Start of The data

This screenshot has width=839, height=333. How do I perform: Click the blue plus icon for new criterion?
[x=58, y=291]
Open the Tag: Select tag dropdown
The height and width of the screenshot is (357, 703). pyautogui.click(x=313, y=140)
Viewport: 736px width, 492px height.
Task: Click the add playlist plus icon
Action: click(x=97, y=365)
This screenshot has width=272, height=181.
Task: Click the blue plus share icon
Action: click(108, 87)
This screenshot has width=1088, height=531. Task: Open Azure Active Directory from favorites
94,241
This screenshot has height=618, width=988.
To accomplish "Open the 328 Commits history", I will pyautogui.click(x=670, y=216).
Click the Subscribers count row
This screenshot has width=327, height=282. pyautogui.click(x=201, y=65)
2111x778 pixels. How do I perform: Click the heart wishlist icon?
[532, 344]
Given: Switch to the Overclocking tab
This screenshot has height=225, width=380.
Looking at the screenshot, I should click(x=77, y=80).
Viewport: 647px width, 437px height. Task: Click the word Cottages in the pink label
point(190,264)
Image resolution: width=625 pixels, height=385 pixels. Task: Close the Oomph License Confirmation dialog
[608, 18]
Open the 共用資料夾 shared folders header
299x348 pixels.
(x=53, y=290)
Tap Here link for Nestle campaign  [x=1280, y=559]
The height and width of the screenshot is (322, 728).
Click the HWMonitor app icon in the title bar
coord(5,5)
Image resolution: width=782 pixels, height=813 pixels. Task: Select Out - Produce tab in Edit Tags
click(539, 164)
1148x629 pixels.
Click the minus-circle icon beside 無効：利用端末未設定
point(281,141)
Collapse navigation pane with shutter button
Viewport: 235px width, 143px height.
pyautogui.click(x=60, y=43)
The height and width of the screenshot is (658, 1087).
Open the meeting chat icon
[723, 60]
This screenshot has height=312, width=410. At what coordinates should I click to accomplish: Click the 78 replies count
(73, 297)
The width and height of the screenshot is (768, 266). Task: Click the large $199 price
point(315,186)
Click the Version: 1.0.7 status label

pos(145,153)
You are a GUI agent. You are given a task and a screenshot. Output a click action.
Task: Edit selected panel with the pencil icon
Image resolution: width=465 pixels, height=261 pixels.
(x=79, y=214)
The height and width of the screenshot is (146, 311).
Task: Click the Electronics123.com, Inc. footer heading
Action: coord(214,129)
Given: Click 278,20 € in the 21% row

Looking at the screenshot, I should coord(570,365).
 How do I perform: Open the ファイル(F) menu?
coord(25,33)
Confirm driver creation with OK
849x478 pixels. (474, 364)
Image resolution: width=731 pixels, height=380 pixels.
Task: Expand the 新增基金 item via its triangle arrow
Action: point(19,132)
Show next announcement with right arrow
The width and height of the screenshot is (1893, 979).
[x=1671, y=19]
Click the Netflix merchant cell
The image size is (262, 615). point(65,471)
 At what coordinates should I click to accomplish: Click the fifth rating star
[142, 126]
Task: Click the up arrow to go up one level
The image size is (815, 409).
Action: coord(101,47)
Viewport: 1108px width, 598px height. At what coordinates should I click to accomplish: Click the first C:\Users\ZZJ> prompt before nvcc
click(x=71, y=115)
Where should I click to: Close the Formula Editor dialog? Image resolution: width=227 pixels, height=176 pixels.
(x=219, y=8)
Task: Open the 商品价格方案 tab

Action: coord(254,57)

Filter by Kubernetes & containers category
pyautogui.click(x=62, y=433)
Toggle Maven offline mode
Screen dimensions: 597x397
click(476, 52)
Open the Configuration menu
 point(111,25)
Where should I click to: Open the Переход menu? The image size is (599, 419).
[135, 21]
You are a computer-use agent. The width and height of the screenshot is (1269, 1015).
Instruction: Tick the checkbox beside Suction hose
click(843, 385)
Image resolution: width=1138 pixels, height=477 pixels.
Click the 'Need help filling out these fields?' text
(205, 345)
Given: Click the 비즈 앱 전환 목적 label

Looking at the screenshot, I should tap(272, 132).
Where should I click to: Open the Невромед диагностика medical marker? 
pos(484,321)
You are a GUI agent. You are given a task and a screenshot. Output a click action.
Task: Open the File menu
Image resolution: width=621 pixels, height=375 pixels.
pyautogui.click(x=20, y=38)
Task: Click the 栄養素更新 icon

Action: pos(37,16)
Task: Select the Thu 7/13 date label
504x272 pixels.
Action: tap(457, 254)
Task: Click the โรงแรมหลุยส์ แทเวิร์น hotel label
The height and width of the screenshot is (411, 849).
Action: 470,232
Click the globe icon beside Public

End of The data

__Exercise details__
The required output is the stretch of entries above from the line containing "The image size is (815, 409)." through the line containing "Toggle Maven offline mode", reproduced exactly.

__Result__
The image size is (815, 409).
Action: coord(101,47)
Viewport: 1108px width, 598px height. At what coordinates should I click to accomplish: Click the first C:\Users\ZZJ> prompt before nvcc
click(x=71, y=115)
Where should I click to: Close the Formula Editor dialog? Image resolution: width=227 pixels, height=176 pixels.
(x=219, y=8)
Task: Open the 商品价格方案 tab

Action: coord(254,57)

Filter by Kubernetes & containers category
pyautogui.click(x=62, y=433)
Toggle Maven offline mode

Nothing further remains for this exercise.